**Instructions for the task:** Report each line of the entries below that has the word "Save" in it.
___ Material to process ___
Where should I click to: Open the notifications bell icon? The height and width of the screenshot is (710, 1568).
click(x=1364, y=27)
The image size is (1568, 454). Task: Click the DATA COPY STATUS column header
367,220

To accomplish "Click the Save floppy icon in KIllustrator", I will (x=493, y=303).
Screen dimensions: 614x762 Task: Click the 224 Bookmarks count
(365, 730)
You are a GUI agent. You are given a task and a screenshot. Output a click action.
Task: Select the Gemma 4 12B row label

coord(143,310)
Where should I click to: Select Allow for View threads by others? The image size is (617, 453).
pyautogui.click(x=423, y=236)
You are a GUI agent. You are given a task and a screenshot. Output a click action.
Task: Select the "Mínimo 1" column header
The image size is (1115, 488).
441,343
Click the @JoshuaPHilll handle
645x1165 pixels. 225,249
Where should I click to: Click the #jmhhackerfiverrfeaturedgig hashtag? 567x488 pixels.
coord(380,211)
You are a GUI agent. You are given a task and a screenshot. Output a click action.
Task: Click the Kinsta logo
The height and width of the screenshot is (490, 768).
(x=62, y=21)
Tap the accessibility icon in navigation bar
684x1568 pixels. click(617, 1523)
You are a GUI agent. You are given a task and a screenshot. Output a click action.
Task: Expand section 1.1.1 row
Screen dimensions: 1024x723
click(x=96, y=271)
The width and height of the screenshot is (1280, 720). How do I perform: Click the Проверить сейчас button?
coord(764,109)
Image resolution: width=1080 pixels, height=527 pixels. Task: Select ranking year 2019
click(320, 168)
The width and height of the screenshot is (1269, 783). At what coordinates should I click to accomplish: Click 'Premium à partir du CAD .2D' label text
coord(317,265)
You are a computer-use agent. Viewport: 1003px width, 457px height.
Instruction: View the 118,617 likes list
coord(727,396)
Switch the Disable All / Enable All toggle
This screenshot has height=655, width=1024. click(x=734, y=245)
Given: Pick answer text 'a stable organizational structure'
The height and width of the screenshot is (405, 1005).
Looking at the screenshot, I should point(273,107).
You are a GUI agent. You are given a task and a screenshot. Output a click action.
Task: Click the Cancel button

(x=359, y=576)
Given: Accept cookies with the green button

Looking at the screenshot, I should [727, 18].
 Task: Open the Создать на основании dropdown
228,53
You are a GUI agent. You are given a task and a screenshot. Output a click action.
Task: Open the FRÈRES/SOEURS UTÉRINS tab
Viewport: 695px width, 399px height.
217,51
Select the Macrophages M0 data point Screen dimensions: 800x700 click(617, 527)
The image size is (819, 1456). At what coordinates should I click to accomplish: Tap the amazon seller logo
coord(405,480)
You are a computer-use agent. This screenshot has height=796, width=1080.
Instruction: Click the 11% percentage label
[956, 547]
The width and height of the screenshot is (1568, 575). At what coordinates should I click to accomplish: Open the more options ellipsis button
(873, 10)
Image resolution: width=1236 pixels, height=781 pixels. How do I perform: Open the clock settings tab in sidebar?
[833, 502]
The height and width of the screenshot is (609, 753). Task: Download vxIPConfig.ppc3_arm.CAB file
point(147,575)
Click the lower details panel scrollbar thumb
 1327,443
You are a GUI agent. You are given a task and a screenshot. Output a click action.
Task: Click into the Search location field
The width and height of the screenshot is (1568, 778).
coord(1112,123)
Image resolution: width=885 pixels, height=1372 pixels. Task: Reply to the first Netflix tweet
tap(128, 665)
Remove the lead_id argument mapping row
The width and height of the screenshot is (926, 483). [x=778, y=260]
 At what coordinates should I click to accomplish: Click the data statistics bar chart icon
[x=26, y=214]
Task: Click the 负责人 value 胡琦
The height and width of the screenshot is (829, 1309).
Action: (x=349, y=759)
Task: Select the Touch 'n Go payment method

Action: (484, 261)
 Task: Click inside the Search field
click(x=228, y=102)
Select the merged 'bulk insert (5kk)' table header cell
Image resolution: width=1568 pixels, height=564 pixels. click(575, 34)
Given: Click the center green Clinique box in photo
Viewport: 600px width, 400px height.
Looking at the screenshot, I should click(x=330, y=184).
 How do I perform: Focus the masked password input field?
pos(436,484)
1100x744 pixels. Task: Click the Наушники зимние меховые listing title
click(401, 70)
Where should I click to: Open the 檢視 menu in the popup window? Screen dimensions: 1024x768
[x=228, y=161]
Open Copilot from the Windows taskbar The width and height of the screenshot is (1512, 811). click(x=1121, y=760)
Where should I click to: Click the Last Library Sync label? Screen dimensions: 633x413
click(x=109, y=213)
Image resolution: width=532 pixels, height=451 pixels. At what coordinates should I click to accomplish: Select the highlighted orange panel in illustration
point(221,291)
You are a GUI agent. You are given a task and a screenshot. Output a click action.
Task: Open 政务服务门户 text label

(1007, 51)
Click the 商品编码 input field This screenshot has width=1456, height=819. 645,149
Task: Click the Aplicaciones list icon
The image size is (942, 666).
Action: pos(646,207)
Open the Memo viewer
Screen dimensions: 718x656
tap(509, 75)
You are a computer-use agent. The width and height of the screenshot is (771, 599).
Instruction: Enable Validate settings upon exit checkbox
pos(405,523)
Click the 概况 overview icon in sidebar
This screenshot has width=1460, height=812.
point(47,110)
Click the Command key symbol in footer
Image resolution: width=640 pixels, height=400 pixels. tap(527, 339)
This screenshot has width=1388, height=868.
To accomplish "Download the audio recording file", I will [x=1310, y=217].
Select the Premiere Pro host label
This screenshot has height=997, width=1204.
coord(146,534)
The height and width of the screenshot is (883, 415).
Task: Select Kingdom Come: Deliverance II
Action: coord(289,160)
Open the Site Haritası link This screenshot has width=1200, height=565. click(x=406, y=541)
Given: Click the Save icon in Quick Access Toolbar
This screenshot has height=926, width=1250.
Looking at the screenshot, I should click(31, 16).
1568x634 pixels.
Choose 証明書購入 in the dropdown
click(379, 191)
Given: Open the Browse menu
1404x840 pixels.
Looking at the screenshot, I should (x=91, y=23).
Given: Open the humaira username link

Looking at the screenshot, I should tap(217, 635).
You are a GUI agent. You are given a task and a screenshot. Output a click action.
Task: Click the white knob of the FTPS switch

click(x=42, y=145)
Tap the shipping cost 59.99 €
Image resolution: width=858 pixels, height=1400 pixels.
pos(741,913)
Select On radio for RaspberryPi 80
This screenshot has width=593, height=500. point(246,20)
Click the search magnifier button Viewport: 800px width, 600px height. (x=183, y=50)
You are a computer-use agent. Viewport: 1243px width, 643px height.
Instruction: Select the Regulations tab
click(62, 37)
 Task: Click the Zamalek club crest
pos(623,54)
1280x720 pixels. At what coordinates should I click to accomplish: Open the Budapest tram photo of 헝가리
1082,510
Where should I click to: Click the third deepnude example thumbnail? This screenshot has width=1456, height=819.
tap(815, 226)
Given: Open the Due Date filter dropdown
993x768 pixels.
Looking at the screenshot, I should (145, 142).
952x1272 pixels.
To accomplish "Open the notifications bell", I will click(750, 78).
___
**Response box:**
To accomplish "Click the Save floppy icon in KIllustrator", I will (x=493, y=303).
Given: Click the Save icon in Quick Access Toolbar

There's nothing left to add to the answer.